The rape and burglary charges against Reliford have led the Colorado campus police to question the actions of athletic-department officials. According to police, at about 2 a.m. on Jan. 20, Reliford broke into a dorm room shared by two women, made sexual advances to one of its occupants, was rebuffed, bit her on the neck and raped her.
But on Feb. 3, when a warrant was issued for Reliford's arrest, he was nowhere to be found. University detective David Wurl says he staked out Reliford's dorm room and classes in vain. Reliford turned himself in to police on Feb. 9—the day after the national letter-of-in-tent signing day for high school recruits. Wurl, for one, suspects that Reliford was kept conveniently out of sight in an effort to delay adverse publicity until after next year's Buffaloes had been lassoed.

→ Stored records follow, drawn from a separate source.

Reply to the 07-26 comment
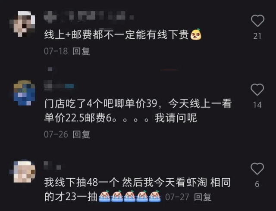This screenshot has width=276, height=211. click(82, 134)
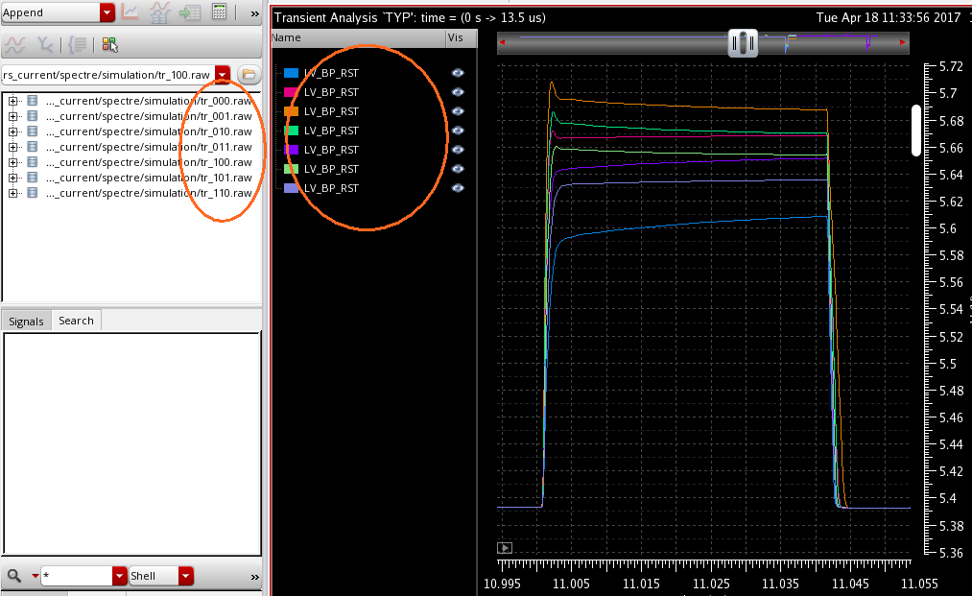Toggle visibility of the first blue LV_BP_RST trace
The image size is (972, 596).
click(x=458, y=73)
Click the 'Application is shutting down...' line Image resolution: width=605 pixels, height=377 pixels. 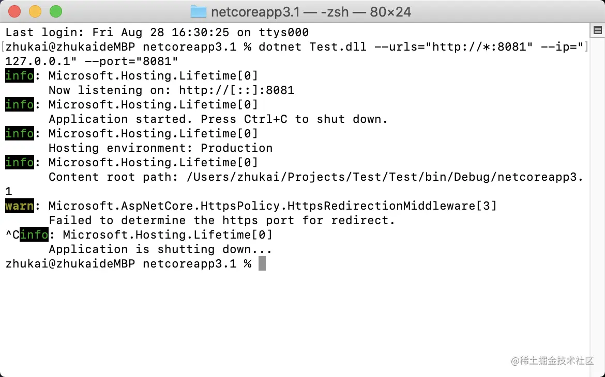[x=160, y=249]
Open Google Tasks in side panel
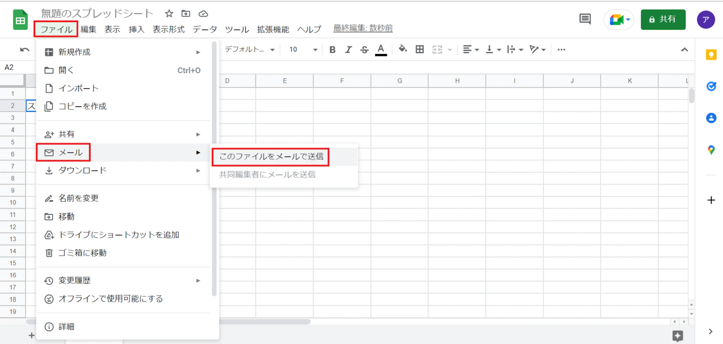This screenshot has width=723, height=344. (711, 86)
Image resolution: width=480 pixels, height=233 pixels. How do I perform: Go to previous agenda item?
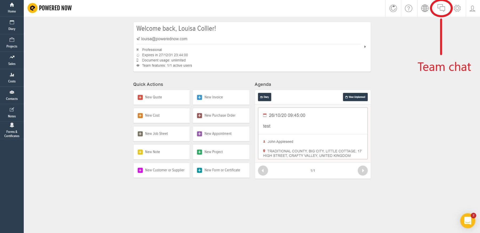pos(263,171)
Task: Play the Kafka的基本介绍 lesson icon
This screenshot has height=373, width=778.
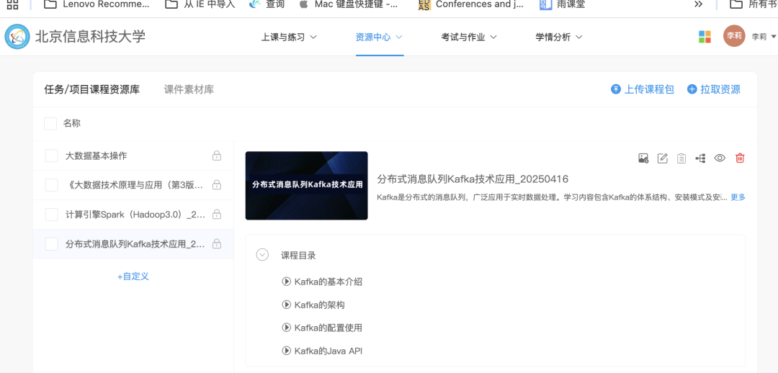Action: pos(287,282)
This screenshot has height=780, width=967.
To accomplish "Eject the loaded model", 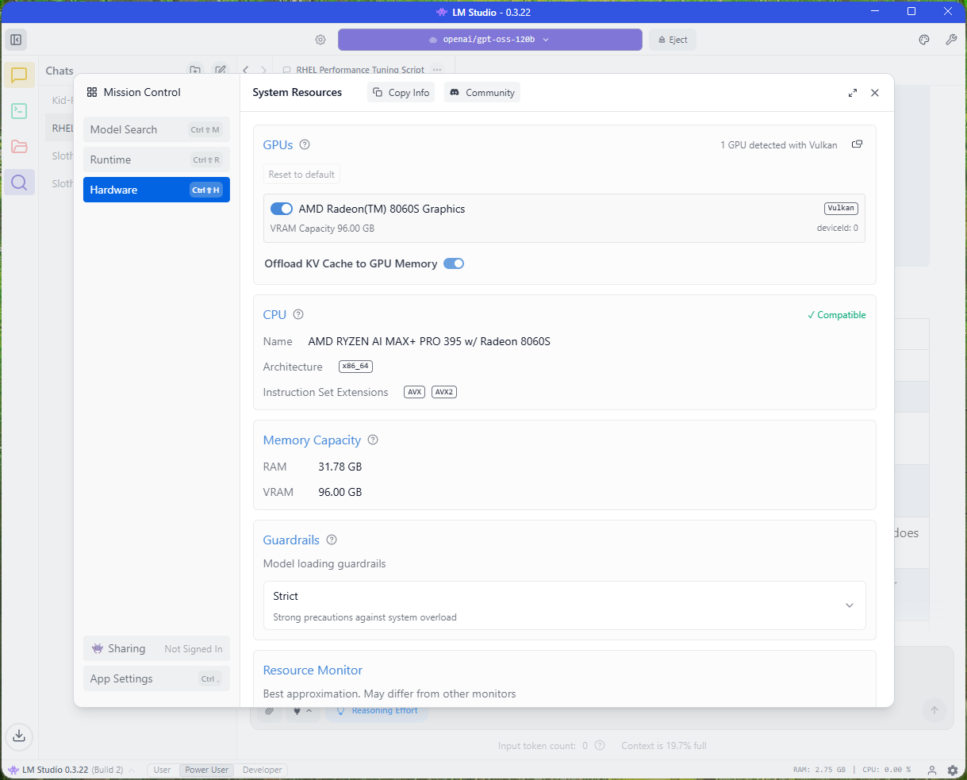I will (672, 40).

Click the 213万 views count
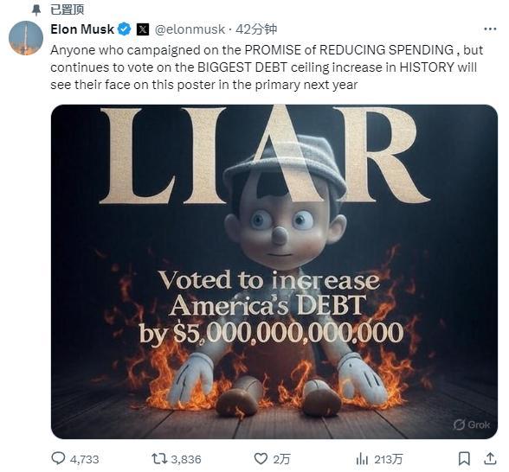388,459
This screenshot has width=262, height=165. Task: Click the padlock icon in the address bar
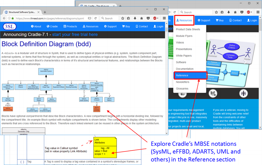[x=13, y=18]
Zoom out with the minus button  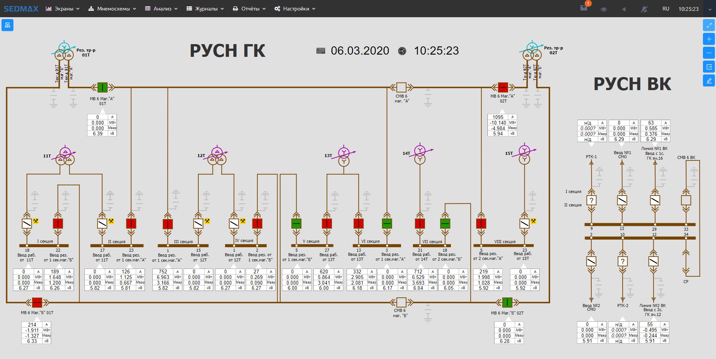(709, 53)
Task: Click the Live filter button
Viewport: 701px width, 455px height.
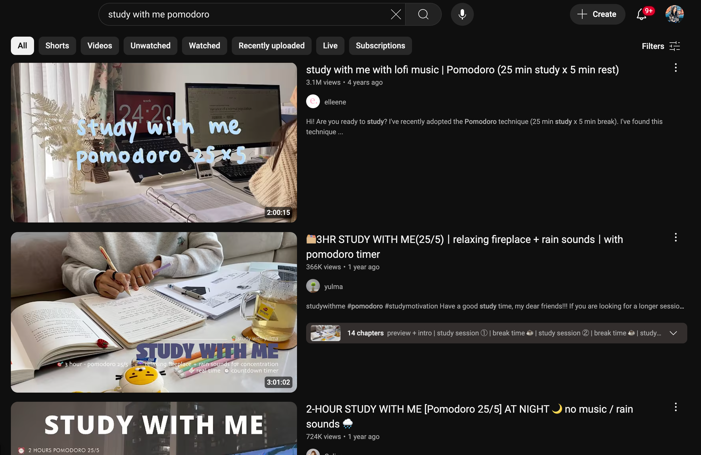Action: click(x=330, y=45)
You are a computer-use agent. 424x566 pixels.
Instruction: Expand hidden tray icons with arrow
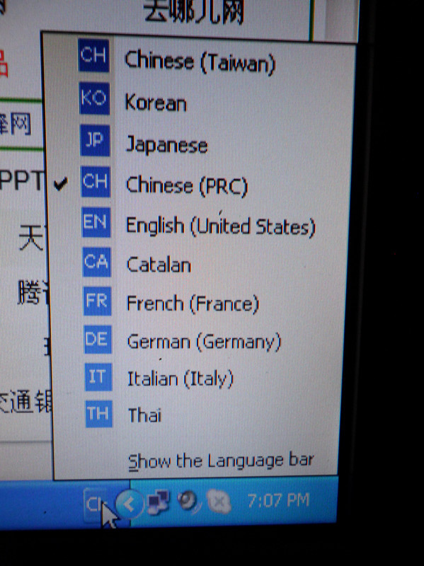130,504
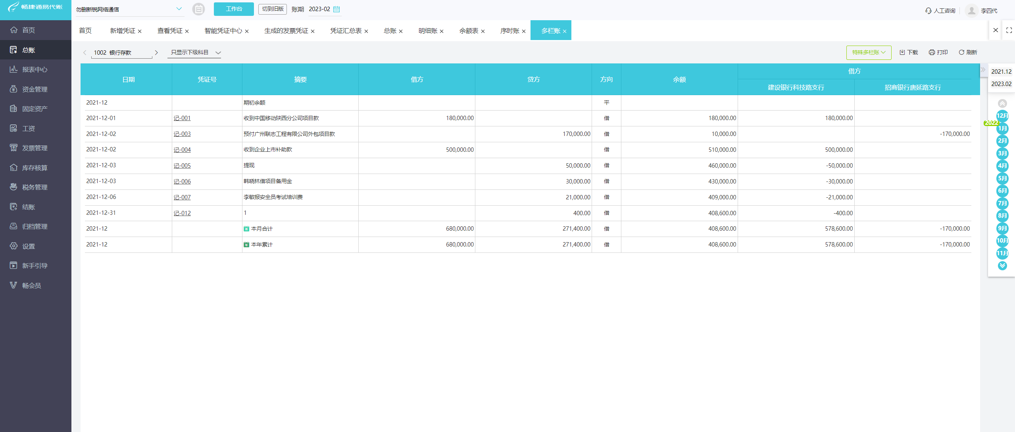
Task: Open 特殊multistub 栏账 dropdown
Action: point(867,52)
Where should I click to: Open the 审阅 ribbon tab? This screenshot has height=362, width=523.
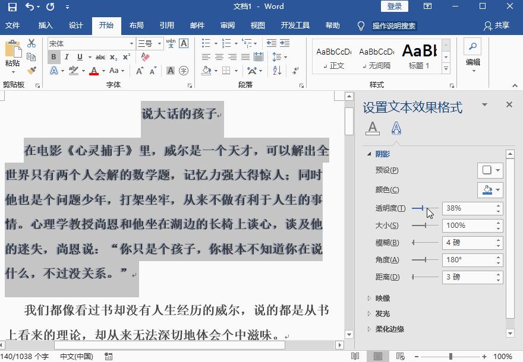pos(228,26)
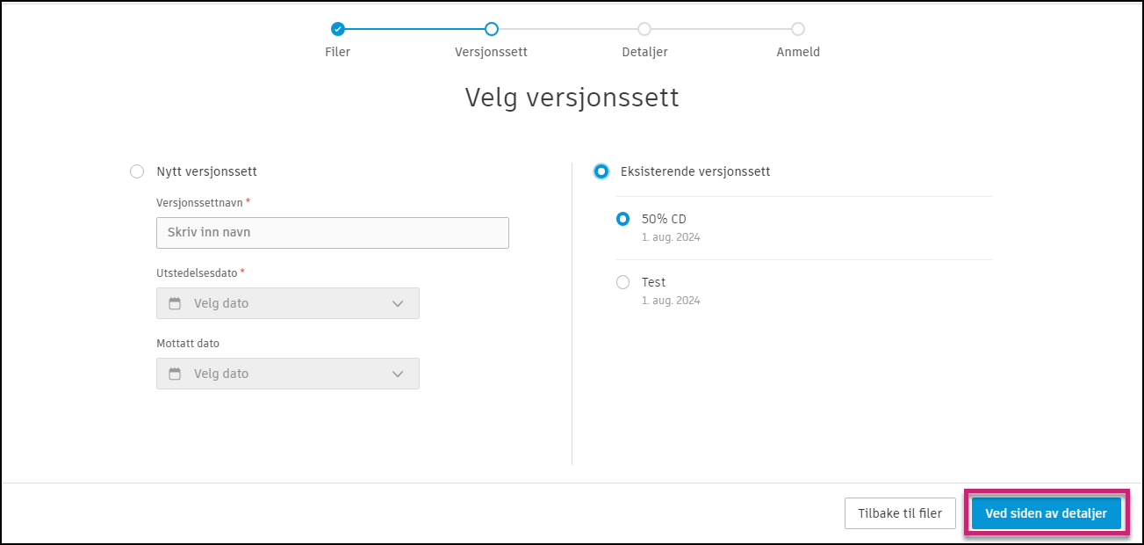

Says Wurl, "How else does an 18-year-old kid suddenly pull up stakes and abandon his classes without telling anyone? Then, right after signing day, he reappears?"
McCartney angrily denies that he or anyone else connected with the Buffaloes had hidden Reliford, who, it turns out, was home in Detroit. "I resent anybody who says we did," says McCartney. "They [the campus police] came over on the ninth asking us if we knew where Marcus Reliford was, and a half hour later we delivered him.... There was no interference on my part."